Question

Let $$R$$ be the region bounded by the following curves. Use the disk or washer method to find the volume of the solid generated when $$R$$ is revolved about the $$y$$ -axis.$$x=\sqrt{4-y^{2}}, x=0$$

Answer

**step1 Identify the region and the axis of revolution**

The region $$R$$ is bounded by the curves $$x=\sqrt{4-y^{2}}$$ and $$x=0$$.

The equation $$x=\sqrt{4-y^{2}}$$ can be rewritten by squaring both sides to get $$x^2 = 4-y^2$$, which leads to $$x^2 + y^2 = 4$$. This is the equation of a circle centered at the origin with a radius of 2. Since $$x=\sqrt{4-y^{2}}$$ implies $$x \ge 0$$, the curve represents the right half of this circle.

The other boundary, $$x=0$$, is the y-axis.

The problem asks to find the volume of the solid generated when this region $$R$$ is revolved about the y-axis.
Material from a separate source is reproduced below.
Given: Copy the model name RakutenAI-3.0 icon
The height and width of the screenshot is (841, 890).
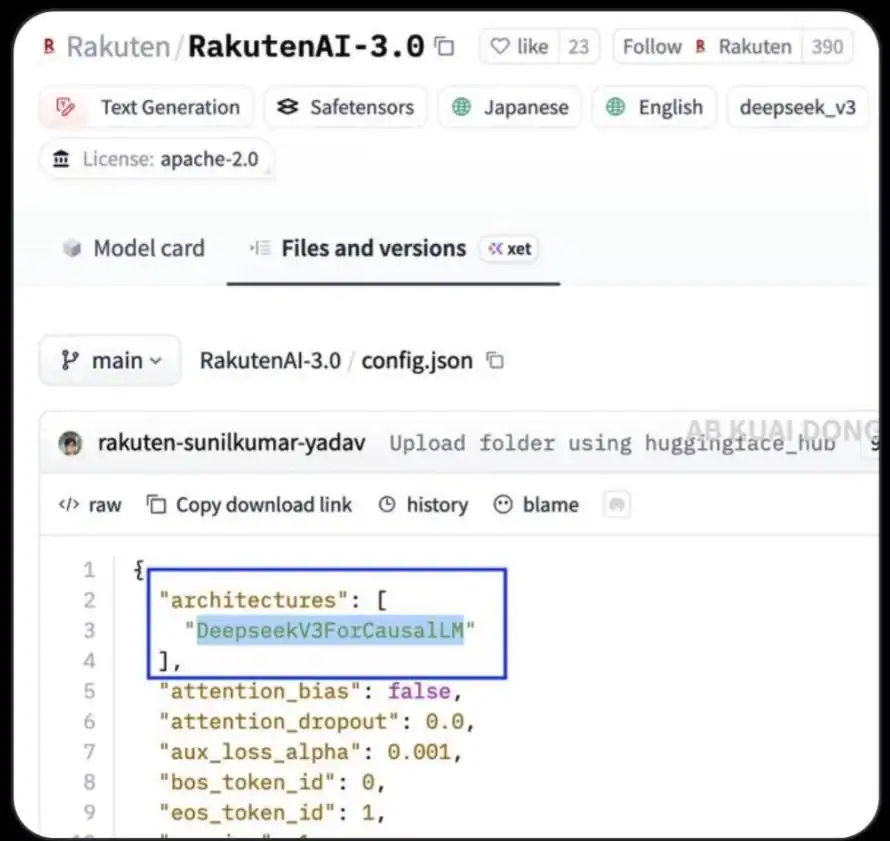Looking at the screenshot, I should tap(445, 47).
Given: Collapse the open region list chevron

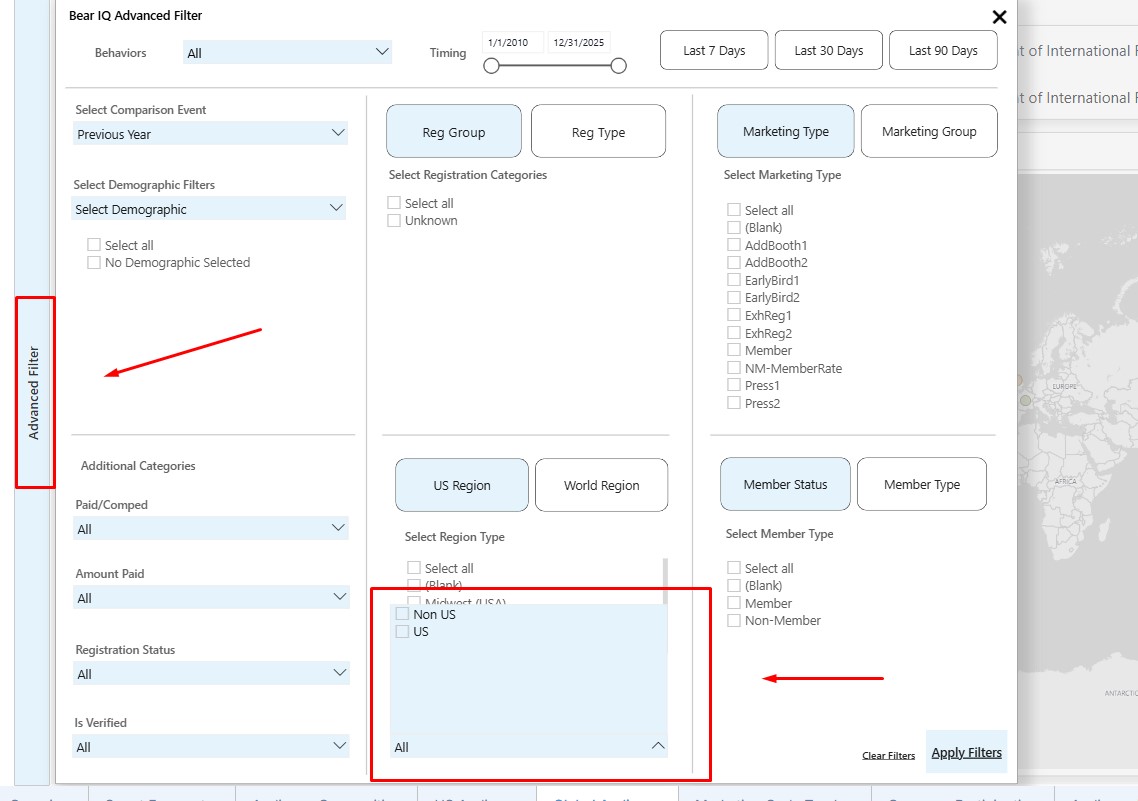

**step2 Determine the method and the radius function**

Since the region is being revolved around the y-axis and the region is adjacent to the axis of revolution ($$x=0$$), the disk method is appropriate for calculating the volume.

In the disk method for revolution around the y-axis, the volume is found by integrating the area of circular disks perpendicular to the y-axis. The radius of each disk, $$R(y)$$, is the distance from the y-axis to the curve bounding the region. In this case, the radius is given by the x-coordinate of the curve:

$$R(y) = x = \sqrt{4-y^{2}}$$

**step3 Determine the limits of integration**

To find the range of y-values over which the region extends, we need to determine the points where the curve $$x=\sqrt{4-y^{2}}$$ intersects the y-axis (where $$x=0$$).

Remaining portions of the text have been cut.